### WORK REQUIRED
Here are some records; copy every line that holds the word "computer".

### DATA
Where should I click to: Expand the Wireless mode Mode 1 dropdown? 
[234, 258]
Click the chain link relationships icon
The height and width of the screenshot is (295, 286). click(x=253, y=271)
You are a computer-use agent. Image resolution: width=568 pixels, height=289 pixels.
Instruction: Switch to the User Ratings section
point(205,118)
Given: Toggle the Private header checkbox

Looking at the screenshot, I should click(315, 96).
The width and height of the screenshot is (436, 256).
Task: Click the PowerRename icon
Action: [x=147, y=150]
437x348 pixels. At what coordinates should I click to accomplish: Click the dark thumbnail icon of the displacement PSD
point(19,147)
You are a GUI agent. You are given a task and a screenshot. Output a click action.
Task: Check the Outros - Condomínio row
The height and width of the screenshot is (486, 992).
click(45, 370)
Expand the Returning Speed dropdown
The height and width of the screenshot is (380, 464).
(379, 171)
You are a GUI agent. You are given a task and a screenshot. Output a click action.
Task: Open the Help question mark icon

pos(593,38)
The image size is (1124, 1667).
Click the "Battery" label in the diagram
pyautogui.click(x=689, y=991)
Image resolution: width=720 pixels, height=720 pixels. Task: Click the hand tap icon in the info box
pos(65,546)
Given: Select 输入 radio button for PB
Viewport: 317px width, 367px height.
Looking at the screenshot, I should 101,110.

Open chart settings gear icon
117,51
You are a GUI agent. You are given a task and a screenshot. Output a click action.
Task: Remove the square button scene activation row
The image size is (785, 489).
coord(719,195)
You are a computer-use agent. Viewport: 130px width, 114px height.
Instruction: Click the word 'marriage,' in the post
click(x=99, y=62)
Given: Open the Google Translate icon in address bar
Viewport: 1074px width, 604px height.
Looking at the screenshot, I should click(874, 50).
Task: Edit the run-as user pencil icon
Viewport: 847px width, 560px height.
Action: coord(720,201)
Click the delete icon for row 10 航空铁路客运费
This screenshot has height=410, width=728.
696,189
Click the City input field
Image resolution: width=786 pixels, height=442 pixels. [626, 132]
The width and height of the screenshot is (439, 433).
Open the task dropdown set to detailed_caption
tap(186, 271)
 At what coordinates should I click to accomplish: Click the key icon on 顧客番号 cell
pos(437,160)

### ANSWER TO THIS TASK
You are a computer-use agent. Image resolution: width=568 pixels, height=289 pixels.
You are a computer-use agent. Viewport: 130px width, 114px height.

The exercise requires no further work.